Lenape's Keyes is shooting for a hoops title

Lenape’s Kendall Keyes looks to pass the ball during the 3rd quarter against Rancocas Valley. DAVID MAIALETTI / Staff

Some words of wisdom on how to be a good shooter, according to one of the best shooters in South Jersey, is to just let it rip.

"You can't really think about it," Kendall Keyes said. "You just have to have confidence."

As a sophomore last season, Keyes hit 50 three-pointers for a Lenape team that advanced to the Tournament of Champions semifinals and won a South Jersey-record 31 games.

She was known for burying big shots in big moments, one of the most dependable underclassmen in the state.

On the court, the game flowed for Keyes. There was a rhythm to her game. She didn't have to think so much.

Off the court, though, Keyes studies basketball.

She works with personal trainers and shooting coaches on Sundays during the season. And, like many dedicated players in the area, she refines her game 12 months out of the year.

Keyes said there was a time when she was actually a better soccer player than basketball player. But she gave up soccer - almost heresy at Lenape, a school known for its girls' soccer dynasties - because she fell in love with basketball.

"Until about seventh grade I considered myself a soccer player," Keyes said. "But basketball became my biggest focus, and it was just because I loved the game so much."

The attitude is exactly what her team needs this season. After the graduation of one of the best front courts in New Jersey, Keyes is playing a pivotal role in Lenape's efforts to remain among the area's elite teams.

So she is no longer counted on just to drain three-pointers. And she came into this season ready for the expanded role.

Already, she looks faster. Her feet are quicker, and she looks more sure of herself.

At times, she runs the offense, and her ball-handling skills and ability to drive the lane have been on display as much as her ability to catch and shoot.

"Her world has changed a little bit this year," said Indians coach Rob Hummel. "But she's doing a great job with it, and it's because of how hard she worked in the offseason.

"She always comes back a little bit better, a little bit more prepared, which is especially nice to see because she is still just a junior."

Keyes is one of just two returning starters this season for the Indians. The other is senior guard Shane Holmes.

Both have stepped into bigger roles. Keyes is averaging a team-best 12.4 points per game, and Holmes is averaging 10.2. That's for a team that, to the surprise of some in the area, is off to a 4-1 start and already looking like a serious contender in South Jersey Group 4.

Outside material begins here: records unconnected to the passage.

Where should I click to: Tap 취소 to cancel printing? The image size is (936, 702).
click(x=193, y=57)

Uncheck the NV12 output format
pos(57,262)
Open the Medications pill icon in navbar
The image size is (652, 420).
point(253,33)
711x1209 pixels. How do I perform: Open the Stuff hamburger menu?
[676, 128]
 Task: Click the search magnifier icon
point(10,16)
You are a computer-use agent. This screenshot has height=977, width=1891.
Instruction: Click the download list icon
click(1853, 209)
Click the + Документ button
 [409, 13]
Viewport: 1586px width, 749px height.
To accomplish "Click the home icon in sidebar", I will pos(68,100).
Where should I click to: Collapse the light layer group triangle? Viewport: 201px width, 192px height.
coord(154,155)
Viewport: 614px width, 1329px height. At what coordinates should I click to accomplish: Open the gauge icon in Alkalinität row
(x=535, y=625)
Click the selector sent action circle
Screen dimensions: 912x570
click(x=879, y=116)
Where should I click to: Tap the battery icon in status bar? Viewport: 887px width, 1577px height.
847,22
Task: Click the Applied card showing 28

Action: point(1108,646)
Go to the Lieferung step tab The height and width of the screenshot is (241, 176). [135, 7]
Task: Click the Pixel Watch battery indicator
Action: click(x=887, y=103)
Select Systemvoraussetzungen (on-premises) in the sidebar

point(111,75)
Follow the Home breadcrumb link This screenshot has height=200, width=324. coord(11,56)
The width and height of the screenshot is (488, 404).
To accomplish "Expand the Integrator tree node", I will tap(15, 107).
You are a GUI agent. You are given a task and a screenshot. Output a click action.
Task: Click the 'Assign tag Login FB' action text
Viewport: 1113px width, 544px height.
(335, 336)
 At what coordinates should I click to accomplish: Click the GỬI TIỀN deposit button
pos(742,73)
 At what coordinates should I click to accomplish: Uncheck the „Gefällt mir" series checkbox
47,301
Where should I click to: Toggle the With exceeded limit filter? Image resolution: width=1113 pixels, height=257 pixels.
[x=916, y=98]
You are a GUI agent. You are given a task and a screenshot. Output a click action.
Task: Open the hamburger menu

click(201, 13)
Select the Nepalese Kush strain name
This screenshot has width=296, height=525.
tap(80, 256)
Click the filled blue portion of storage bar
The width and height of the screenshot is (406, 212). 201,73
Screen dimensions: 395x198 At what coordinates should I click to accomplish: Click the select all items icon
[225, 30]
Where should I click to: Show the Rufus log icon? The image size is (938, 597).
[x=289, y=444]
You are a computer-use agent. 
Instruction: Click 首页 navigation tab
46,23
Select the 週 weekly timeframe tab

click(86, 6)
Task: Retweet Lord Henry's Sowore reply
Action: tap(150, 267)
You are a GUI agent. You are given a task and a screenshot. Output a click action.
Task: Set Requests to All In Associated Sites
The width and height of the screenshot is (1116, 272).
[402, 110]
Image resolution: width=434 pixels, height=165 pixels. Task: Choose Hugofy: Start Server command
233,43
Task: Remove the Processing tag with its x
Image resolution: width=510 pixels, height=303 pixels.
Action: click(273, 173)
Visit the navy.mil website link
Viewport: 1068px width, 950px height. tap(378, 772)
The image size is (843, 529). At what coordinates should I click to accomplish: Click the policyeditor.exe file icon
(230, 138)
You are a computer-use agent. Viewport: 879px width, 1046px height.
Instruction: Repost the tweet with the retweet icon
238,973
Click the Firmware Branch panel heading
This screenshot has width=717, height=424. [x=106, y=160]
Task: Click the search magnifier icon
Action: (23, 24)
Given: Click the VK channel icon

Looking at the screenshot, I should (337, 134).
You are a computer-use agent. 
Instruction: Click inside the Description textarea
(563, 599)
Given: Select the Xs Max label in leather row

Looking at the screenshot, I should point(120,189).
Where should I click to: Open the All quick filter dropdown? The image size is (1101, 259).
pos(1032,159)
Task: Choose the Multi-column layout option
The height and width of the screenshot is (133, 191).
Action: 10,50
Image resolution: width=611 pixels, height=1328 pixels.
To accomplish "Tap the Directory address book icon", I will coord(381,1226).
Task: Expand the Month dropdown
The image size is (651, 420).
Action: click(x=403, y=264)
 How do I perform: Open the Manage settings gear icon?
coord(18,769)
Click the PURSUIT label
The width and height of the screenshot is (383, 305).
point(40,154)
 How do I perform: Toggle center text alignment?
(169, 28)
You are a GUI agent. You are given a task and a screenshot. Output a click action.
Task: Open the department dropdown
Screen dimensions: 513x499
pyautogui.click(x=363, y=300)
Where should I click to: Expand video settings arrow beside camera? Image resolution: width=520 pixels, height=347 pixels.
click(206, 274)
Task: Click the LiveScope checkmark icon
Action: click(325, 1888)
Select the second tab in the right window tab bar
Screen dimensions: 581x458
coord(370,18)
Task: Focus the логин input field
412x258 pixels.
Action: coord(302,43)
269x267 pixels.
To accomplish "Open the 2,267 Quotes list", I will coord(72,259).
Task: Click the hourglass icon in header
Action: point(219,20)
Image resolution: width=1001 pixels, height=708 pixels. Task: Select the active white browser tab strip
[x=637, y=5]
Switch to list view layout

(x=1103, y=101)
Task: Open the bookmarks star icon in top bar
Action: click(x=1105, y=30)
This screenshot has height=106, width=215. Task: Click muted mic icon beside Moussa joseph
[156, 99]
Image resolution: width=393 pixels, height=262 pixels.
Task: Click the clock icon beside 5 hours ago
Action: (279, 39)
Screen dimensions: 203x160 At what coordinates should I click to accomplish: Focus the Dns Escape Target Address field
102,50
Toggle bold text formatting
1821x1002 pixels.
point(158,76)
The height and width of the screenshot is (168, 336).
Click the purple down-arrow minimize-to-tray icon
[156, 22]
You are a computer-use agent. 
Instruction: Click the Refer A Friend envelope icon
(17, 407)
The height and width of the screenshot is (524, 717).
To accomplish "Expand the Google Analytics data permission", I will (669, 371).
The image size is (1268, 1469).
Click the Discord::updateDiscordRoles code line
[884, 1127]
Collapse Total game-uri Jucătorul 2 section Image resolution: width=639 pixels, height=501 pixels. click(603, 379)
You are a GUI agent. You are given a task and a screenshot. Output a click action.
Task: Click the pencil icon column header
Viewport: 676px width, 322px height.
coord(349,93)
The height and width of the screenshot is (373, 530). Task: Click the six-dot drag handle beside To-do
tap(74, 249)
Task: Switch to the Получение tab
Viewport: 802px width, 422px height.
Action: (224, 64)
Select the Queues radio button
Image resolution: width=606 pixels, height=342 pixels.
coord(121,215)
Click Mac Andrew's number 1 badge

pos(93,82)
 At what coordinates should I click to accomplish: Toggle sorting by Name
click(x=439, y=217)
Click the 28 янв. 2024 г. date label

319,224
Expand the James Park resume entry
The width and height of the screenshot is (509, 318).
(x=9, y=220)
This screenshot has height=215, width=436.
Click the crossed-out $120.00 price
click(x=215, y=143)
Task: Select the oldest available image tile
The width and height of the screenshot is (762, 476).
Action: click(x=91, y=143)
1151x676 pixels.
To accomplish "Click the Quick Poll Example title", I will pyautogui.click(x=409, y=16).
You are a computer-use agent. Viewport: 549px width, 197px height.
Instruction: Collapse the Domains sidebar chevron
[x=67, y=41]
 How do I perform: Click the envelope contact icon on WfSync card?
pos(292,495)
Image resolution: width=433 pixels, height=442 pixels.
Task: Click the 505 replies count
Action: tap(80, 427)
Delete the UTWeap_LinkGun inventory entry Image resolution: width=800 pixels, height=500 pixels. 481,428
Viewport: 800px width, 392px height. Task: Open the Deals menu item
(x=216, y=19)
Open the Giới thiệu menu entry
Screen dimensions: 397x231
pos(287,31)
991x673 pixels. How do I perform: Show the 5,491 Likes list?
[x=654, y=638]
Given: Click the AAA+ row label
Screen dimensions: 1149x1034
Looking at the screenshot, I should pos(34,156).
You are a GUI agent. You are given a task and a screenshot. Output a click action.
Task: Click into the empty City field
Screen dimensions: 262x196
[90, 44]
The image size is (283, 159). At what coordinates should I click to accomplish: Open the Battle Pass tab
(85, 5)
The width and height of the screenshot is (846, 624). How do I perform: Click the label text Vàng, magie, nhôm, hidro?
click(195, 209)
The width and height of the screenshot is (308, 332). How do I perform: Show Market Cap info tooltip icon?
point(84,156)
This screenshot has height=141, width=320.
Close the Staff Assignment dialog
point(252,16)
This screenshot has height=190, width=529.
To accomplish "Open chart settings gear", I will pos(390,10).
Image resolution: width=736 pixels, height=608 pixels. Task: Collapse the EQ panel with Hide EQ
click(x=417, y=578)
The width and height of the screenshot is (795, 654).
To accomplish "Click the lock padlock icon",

On Monday, Lenape nearly upset Rancocas Valley, falling 56-53 to a team that was, at the time, ranked No. 2 in the Inquirer's Top 10 rankings.

"We just need a little bit more time to find our rhythm," Keyes said. "There are a lot of new players, and a lot of us are playing new roles. Yes, we lost a lot of state championship players. But we're rebuilding, and, as you can see, we already look pretty good."

Winning a state title last season taught Keyes some valuable lessons. She knows what it takes to win, and she knows what a winner looks like.

There are higher expectations of her now, more responsibility on her shoulders. But when she is on the court, she doesn't pay them much attention.

She follows her own advice, and she just plays.

"At the end of the season last year, we just kept fighting," Keyes said. "We knew we were good enough to win a state championship. We believed in ourselves. And that's what it takes."